I've been doing a lot of thinking lately - well, since I've been off Facebook and my forums, what else is there to do! Today I realised how absent I have been as a mother. Sure, physically I've been here, but I've not really BEEN here. So today, I went through and tossed out all our plastic toys that play pretty tunes and have nice flashing lights. I no longer will let my children be entertained by something that runs on batteries (minds out of the gutter girls!) but instead - I will get down there on the floor and play with them.
So today, I read a book to Speedy. Sounds like a nice, normal thing to do yes? I can count on my fingers how many times I have done it. I should be ashamed of myself. When Sparrow was around 14 months old, I spent 3 hours reading to him, because he wanted me to. I read to him until my throat was sore and my voice was nearly completely gone. I didn't have anything better to do than to entertain him, so I played with him, instead of watching from afar and being completely detached from him.

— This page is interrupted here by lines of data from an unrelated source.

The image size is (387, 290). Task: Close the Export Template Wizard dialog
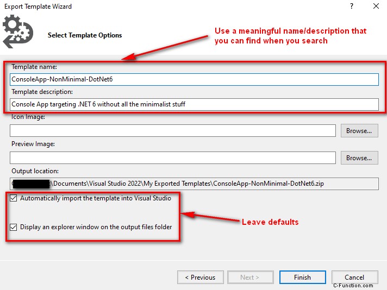(376, 7)
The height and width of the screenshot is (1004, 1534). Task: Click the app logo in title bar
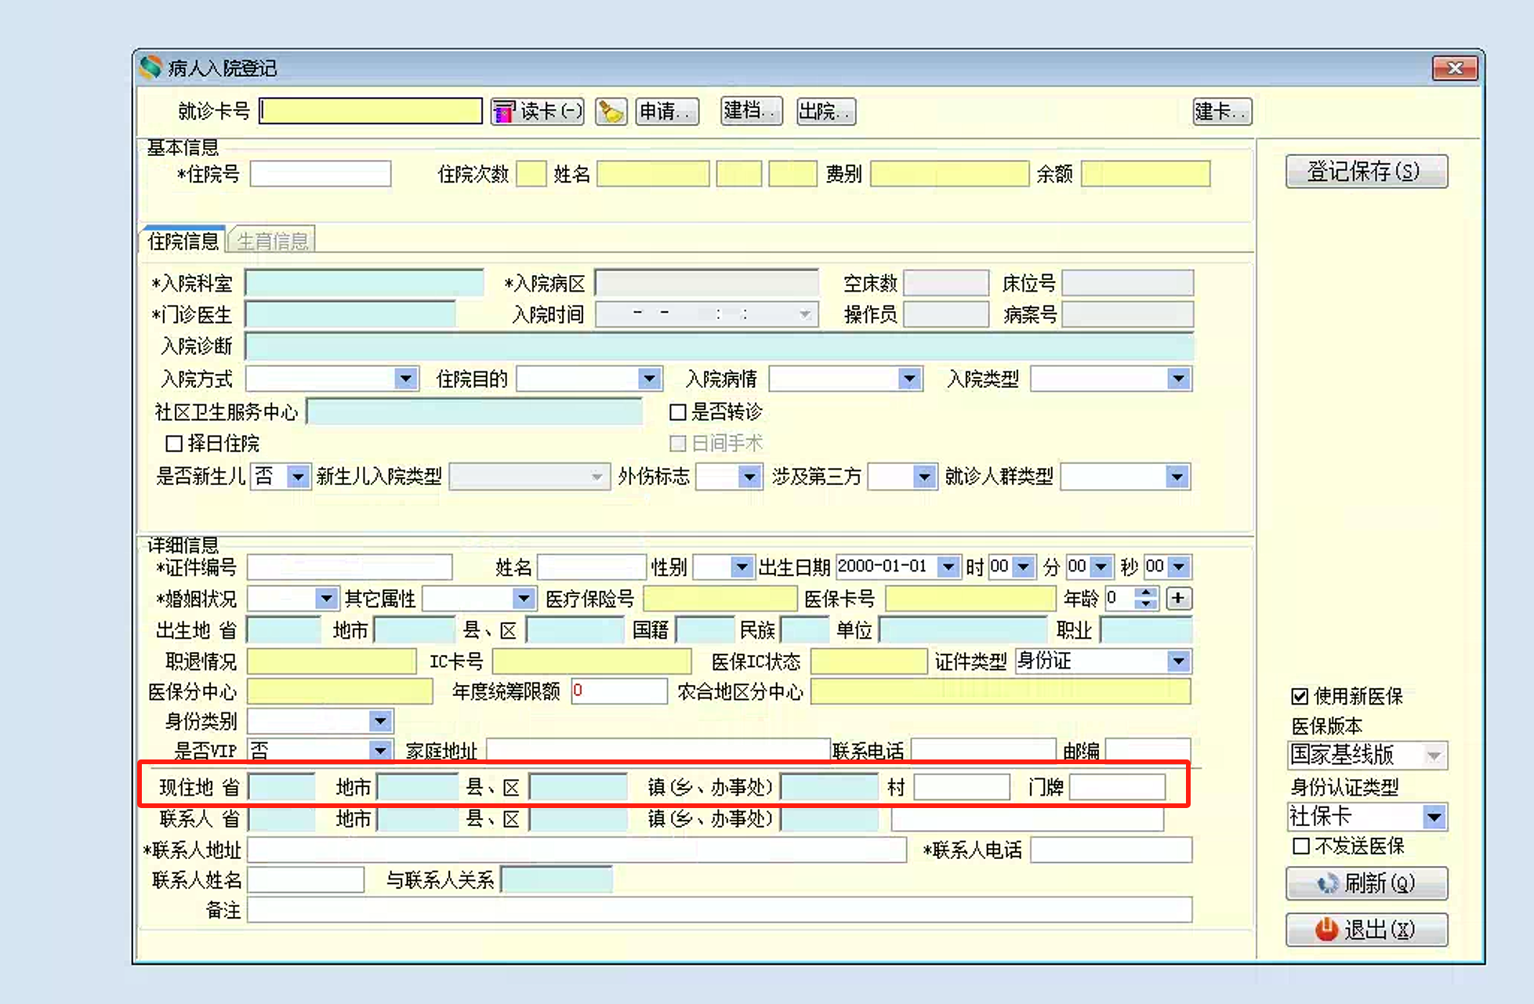tap(150, 68)
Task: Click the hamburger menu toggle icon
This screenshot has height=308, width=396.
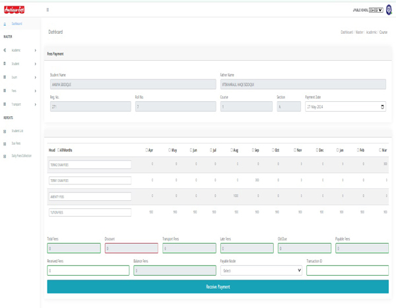Action: [48, 10]
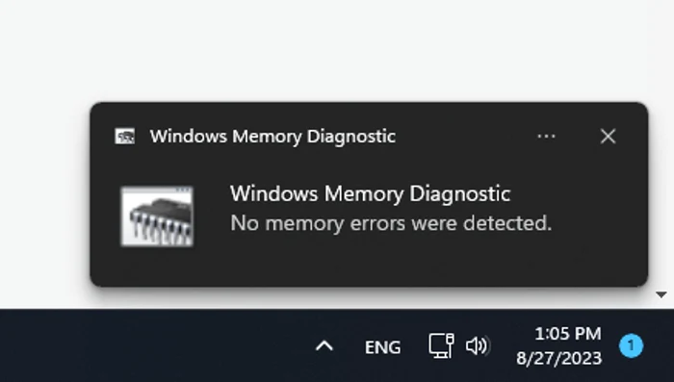Click the bold Windows Memory Diagnostic heading
Viewport: 674px width, 382px height.
click(370, 193)

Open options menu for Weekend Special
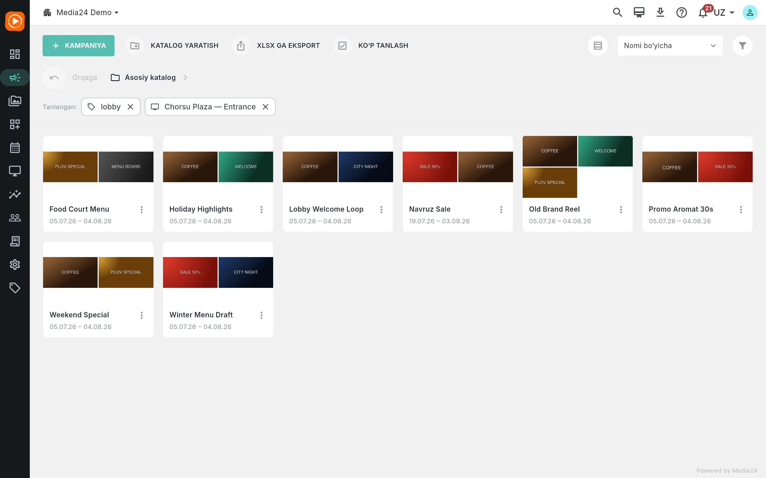pos(141,315)

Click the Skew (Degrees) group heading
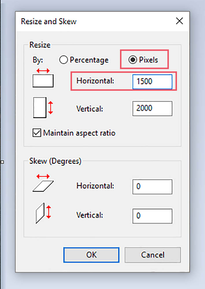[55, 161]
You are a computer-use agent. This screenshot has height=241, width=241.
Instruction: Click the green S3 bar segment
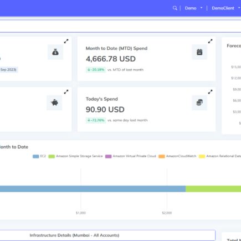coord(213,189)
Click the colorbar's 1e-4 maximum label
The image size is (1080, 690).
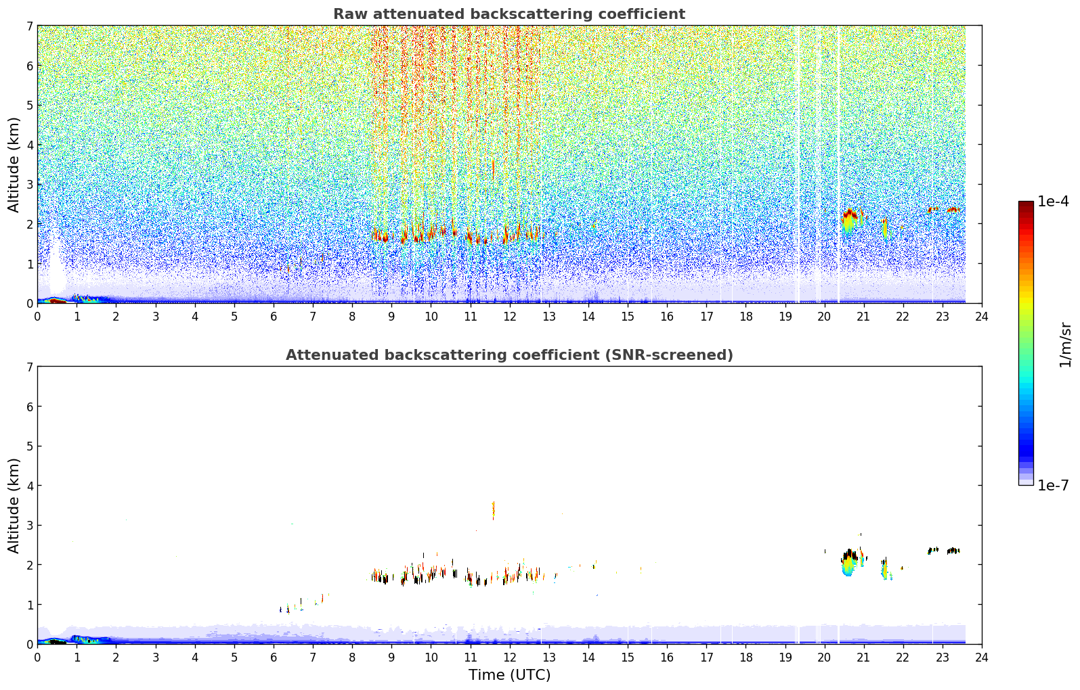pos(1052,202)
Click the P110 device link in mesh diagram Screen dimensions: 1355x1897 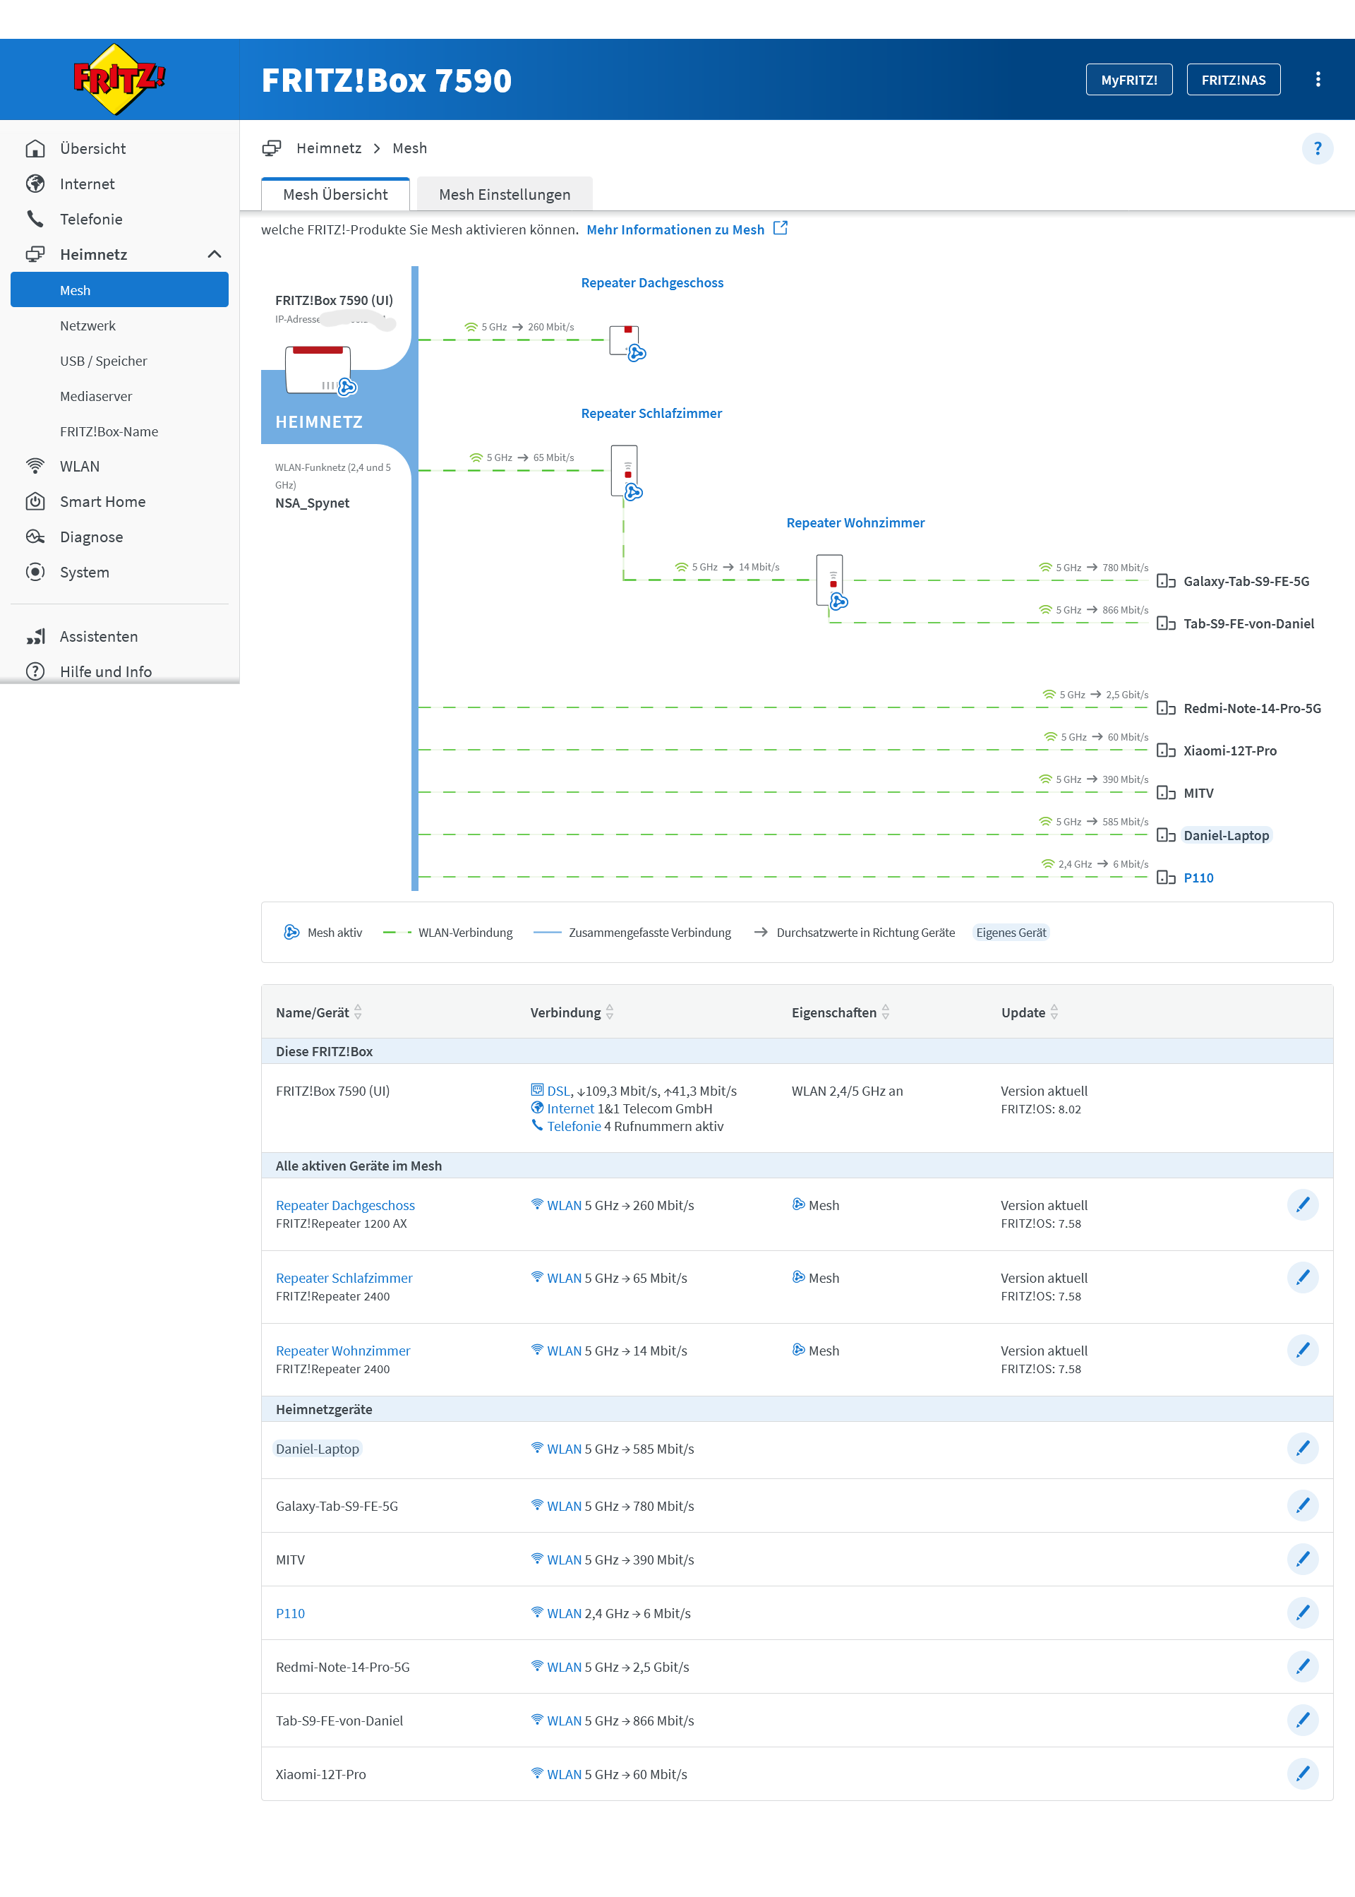pos(1197,878)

So I read a book to Speedy. Then another book. That same book 3 times. She really likes green sheep it turns out. Then I played blocks with her. And later in the day I played with the trains with her. And it didn't kill me, I wasn't bored out of my brain, I was actually having fun. And she was happy.
Why is it so hard to let ourselves go and just be kids again with our kids? Why do we have children if not to play with them? Why not be a "play at home mum" instead of a "stay at home mum"?
I think we spend so much of our own childhood trying to act older than we are, then we reach adulthood and we have to be so mature and responsible - that we forget how to be kids again. And then because we forget what its like, our children become annoying, or naughty - because we can't see the fun in what they are doing. So today I let Speedy put sand in the dog bowl. She was having fun, and in the grand scheme of things - was it hard to put the sand back into the sand pit once she was done? Did the dog care if there were some grains of sand mixed in with her dinner? I doubt it, judging by the way she hoovered it down - I doubt she even chews it half the time.
So tomorrow I'll be playing more, and helping my little nerd burgers use their imagination with their non-flashy, non-music playing toys. Maybe we'll build a castle, or a cave.
Or maybe, just maybe, we'll build some fantastic childhood memories for them. After all, my children don't care if my dishes are done by 10am, or if my washing is up to date - but they do care if mummy reads them "Where is the green sheep". Be it once, twice, or even three times.